Editorial

La larga y tortuosa carrera de Kamala Harris hacia la Casa Blanca

EDITORIAL

E.I. | Viernes 23 de agosto de 2024

Kamala Harris ya es la candidata oficial del partido demócrata a las elecciones de noviembre. Aclamada por unanimidad y en medio de la euforia de su partido, comienza ahora la larga y tortuosa carrera a la presidencia de Estados Unidos frente al populista Donald Trump. En todas las encuestas figura por delante del candidato republicano, pero la batalla no está ganada. Porque tendrá que enfrentarse a una sucia campaña electoral sembrada de trampas por el ex presidente americano, repleta de bulos en las redes del gran protagonista de la polarización del país, condenado, entre otras cosas, por acoso sexual y por defraudar a Hacienda y acusado de jalear a sus seguidores en el asalto al Capitolio.

Kamala Harris es inteligente, tiene carisma y experiencia política y, aunque en la sombra, ha supuesto el mejor apoyo político de Biden durante su mandato. Y, en caso de salir victoriosa, se convertiría en la primera mujer, además negra, en ocupar la Casa Blanca. Supondría un hito histórico.

La retirada de Biden y la nominación de Harris era la última baza para evitar la vuelta del líder republicano a la Presidencia norteamericana.

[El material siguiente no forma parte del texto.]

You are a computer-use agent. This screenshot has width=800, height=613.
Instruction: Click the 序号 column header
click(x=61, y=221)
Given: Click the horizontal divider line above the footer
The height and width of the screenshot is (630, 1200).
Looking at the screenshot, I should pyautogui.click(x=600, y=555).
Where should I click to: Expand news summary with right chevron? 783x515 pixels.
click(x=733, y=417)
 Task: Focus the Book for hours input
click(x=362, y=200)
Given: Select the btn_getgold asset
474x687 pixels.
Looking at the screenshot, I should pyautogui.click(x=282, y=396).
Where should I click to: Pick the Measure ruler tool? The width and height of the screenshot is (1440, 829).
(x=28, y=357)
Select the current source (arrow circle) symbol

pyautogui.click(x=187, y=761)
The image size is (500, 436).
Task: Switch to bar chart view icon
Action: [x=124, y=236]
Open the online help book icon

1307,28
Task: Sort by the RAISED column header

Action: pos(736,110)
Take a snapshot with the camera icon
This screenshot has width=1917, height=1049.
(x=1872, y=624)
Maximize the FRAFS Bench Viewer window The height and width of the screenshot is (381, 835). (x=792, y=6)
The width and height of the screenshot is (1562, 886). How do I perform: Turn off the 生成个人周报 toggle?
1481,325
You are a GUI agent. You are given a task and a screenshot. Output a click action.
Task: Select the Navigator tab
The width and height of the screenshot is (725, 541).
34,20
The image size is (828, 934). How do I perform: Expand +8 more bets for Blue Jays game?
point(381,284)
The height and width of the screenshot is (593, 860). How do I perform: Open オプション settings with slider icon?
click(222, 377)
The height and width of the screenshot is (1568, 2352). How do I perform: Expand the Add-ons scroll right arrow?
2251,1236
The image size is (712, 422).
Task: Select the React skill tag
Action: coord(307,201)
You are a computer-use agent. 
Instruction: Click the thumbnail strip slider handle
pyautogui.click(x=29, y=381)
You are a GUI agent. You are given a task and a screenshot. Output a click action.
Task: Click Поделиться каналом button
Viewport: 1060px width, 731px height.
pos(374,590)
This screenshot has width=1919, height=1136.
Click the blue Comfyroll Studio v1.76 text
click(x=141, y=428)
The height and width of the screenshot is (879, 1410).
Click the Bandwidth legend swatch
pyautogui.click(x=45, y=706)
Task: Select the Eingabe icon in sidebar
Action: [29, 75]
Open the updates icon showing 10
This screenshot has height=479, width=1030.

La última baza para impedir que Trump gobierne de nuevo Estados Unidos con las consabidas consecuencias como degradar los derechos humanos en su país, abandonar la colaboración política, económica y de seguridad con Europa y pactar en colaboración con Putin una suerte de tratado de paz, que supondría la victoria de Rusia sobre. Ucrania. Pero la nueva candidata será un serio obstáculo para la victoria del líder republicano. Se trata de una buena noticia para el partido demócrata y, quizás también para Estados Unidos y el resto del mundo. Sólo falta que en noviembre se alce con la victoria y llegue a la Casa Blanca. Porque la presidencia de Kamala Harris supondría la derrota de Donald Trump y su retirada definitiva de la política.